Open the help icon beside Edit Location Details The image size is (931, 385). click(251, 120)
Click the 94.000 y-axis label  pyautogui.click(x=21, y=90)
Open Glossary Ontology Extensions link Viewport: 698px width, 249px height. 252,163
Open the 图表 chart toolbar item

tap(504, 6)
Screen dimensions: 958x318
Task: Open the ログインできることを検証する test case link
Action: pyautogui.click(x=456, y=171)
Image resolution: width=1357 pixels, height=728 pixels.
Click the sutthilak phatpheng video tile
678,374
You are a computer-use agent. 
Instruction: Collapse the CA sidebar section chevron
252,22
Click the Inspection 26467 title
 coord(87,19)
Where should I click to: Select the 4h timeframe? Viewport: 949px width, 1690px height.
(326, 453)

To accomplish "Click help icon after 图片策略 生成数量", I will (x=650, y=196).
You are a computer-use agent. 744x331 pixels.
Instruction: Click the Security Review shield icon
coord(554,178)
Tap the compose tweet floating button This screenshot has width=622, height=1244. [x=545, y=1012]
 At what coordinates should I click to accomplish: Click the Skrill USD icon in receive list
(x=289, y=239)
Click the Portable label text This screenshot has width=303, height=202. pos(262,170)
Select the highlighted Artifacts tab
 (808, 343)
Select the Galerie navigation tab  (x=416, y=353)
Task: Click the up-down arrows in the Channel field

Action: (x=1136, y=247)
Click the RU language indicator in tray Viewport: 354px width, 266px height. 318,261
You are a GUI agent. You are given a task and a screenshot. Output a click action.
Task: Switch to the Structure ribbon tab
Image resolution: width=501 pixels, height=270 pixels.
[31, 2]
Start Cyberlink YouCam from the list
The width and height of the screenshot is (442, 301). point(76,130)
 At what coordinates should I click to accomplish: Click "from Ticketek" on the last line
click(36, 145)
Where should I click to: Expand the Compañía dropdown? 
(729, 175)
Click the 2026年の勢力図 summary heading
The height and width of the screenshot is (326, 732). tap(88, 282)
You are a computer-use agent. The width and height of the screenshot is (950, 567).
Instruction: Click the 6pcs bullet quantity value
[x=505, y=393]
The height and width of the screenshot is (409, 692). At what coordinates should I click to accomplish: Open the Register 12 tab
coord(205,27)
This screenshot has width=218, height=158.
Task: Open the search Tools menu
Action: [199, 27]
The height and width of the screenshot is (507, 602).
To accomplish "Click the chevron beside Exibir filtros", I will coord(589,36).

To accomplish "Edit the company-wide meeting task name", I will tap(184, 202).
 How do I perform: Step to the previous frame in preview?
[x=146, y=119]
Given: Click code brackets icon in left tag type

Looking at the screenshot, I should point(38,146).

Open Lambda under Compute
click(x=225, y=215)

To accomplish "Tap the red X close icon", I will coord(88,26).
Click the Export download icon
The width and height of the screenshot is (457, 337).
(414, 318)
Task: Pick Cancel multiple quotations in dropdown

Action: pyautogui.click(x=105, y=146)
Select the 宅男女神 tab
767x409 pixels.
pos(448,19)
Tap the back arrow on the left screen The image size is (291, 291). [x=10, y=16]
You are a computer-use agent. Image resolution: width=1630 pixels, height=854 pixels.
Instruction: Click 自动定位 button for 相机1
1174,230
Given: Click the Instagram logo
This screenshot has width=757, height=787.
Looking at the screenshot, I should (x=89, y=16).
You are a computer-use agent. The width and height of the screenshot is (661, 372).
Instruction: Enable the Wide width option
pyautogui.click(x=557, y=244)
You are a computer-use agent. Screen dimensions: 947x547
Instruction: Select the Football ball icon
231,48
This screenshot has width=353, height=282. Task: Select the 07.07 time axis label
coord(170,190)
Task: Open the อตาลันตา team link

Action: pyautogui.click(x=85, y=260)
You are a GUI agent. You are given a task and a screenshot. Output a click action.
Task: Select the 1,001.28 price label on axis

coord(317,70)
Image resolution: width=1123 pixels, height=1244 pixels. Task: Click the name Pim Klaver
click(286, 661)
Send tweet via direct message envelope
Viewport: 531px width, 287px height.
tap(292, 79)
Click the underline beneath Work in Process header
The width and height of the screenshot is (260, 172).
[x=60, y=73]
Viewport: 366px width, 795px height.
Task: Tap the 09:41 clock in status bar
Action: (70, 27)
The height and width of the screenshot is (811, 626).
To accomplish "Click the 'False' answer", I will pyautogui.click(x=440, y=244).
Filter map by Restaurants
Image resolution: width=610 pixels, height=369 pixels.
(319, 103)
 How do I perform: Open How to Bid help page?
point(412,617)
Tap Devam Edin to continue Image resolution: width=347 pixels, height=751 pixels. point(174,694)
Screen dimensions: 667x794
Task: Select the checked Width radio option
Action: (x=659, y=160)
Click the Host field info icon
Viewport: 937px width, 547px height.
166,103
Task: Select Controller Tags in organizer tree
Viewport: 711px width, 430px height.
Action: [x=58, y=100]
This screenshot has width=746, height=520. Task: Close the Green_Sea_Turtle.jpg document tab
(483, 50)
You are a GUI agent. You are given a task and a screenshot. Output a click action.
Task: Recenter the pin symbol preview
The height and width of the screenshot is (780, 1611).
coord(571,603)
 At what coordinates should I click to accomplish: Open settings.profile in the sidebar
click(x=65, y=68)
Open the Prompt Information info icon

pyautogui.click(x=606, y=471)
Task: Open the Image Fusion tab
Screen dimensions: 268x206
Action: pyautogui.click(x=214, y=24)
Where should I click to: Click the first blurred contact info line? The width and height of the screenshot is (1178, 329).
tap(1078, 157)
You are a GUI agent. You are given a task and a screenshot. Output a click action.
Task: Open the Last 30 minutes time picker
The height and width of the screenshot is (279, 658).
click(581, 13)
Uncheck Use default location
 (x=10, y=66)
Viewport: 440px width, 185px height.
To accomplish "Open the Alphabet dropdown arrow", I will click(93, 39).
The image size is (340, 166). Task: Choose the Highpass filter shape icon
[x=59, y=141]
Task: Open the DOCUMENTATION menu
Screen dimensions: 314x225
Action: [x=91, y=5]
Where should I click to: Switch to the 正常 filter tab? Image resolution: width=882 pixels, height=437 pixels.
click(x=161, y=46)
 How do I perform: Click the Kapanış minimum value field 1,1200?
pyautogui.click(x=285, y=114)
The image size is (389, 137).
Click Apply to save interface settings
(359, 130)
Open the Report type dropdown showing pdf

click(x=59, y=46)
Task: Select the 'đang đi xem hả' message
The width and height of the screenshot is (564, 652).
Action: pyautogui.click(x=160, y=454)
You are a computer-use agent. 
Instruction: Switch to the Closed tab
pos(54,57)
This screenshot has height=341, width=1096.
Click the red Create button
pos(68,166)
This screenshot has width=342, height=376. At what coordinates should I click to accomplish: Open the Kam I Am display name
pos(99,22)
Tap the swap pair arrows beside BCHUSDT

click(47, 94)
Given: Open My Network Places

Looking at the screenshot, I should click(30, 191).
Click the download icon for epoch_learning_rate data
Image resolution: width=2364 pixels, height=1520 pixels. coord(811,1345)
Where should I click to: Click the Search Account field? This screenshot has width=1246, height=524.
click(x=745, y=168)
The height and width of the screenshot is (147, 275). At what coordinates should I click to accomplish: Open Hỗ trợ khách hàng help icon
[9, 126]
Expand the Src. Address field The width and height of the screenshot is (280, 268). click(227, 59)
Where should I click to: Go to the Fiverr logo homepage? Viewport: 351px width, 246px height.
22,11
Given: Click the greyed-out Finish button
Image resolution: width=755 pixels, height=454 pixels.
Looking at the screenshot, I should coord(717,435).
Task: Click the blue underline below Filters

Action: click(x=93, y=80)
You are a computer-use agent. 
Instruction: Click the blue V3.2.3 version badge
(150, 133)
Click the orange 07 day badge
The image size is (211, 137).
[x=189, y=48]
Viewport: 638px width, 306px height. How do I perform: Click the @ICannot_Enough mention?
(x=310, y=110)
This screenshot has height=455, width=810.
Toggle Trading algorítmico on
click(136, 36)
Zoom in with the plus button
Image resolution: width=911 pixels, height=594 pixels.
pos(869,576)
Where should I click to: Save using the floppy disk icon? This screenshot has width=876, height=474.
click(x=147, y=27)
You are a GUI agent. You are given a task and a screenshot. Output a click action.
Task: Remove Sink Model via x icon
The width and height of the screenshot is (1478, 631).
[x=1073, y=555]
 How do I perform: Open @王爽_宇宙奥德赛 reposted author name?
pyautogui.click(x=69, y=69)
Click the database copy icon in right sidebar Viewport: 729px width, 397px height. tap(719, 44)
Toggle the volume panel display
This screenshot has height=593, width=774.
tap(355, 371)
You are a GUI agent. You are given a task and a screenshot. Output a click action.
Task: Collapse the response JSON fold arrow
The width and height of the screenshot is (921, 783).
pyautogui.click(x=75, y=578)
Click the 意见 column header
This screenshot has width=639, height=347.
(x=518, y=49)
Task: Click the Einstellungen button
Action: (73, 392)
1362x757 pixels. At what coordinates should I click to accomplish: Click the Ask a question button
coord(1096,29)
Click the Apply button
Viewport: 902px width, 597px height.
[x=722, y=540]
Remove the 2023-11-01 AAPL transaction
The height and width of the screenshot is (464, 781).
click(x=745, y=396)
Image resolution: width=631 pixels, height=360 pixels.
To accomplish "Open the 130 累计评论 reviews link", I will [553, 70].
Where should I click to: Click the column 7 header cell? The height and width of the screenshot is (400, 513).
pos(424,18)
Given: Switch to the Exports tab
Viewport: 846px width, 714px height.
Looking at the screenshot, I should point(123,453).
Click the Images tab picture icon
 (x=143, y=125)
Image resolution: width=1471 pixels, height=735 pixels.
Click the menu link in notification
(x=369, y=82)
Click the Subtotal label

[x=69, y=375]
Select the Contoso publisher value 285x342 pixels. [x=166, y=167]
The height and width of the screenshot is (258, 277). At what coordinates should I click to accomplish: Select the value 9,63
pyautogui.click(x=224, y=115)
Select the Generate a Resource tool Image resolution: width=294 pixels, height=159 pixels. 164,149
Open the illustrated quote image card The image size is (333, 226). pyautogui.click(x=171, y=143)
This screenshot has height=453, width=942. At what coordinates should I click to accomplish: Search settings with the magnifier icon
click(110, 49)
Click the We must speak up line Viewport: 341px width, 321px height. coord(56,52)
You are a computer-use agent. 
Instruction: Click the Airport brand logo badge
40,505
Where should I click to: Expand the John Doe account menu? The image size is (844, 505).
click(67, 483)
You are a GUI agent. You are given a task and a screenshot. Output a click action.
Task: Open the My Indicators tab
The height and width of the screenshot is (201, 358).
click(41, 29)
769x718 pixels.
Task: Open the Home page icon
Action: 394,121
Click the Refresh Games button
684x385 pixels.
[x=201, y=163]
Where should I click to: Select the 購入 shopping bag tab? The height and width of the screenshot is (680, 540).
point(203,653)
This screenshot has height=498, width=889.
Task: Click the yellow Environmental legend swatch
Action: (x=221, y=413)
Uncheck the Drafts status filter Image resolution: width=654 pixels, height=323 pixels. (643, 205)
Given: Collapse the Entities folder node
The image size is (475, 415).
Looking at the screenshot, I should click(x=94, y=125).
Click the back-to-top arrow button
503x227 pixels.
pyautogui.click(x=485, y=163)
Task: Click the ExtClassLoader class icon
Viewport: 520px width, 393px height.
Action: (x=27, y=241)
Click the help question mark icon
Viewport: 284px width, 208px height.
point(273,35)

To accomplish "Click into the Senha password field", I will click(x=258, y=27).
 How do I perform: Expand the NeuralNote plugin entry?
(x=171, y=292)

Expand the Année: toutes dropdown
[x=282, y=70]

=======

• _Exercise directions_: The answer is the lines above between the line holding "Click the 意见 column header" and the line holding "Task: Open the My Indicators tab", inclusive, each written out exactly, and no others.

• _Exercise output_:
Click the 意见 column header
This screenshot has width=639, height=347.
(x=518, y=49)
Task: Click the Einstellungen button
Action: (73, 392)
1362x757 pixels. At what coordinates should I click to accomplish: Click the Ask a question button
coord(1096,29)
Click the Apply button
Viewport: 902px width, 597px height.
[x=722, y=540]
Remove the 2023-11-01 AAPL transaction
The height and width of the screenshot is (464, 781).
click(x=745, y=396)
Image resolution: width=631 pixels, height=360 pixels.
To accomplish "Open the 130 累计评论 reviews link", I will [553, 70].
Where should I click to: Click the column 7 header cell? The height and width of the screenshot is (400, 513).
pos(424,18)
Given: Switch to the Exports tab
Viewport: 846px width, 714px height.
Looking at the screenshot, I should point(123,453).
Click the Images tab picture icon
 (x=143, y=125)
Image resolution: width=1471 pixels, height=735 pixels.
Click the menu link in notification
(x=369, y=82)
Click the Subtotal label

[x=69, y=375]
Select the Contoso publisher value 285x342 pixels. [x=166, y=167]
The height and width of the screenshot is (258, 277). At what coordinates should I click to accomplish: Select the value 9,63
pyautogui.click(x=224, y=115)
Select the Generate a Resource tool Image resolution: width=294 pixels, height=159 pixels. 164,149
Open the illustrated quote image card The image size is (333, 226). pyautogui.click(x=171, y=143)
This screenshot has height=453, width=942. At what coordinates should I click to accomplish: Search settings with the magnifier icon
click(110, 49)
Click the We must speak up line Viewport: 341px width, 321px height. coord(56,52)
You are a computer-use agent. 
Instruction: Click the Airport brand logo badge
40,505
Where should I click to: Expand the John Doe account menu? The image size is (844, 505).
click(67, 483)
You are a GUI agent. You are given a task and a screenshot. Output a click action.
Task: Open the My Indicators tab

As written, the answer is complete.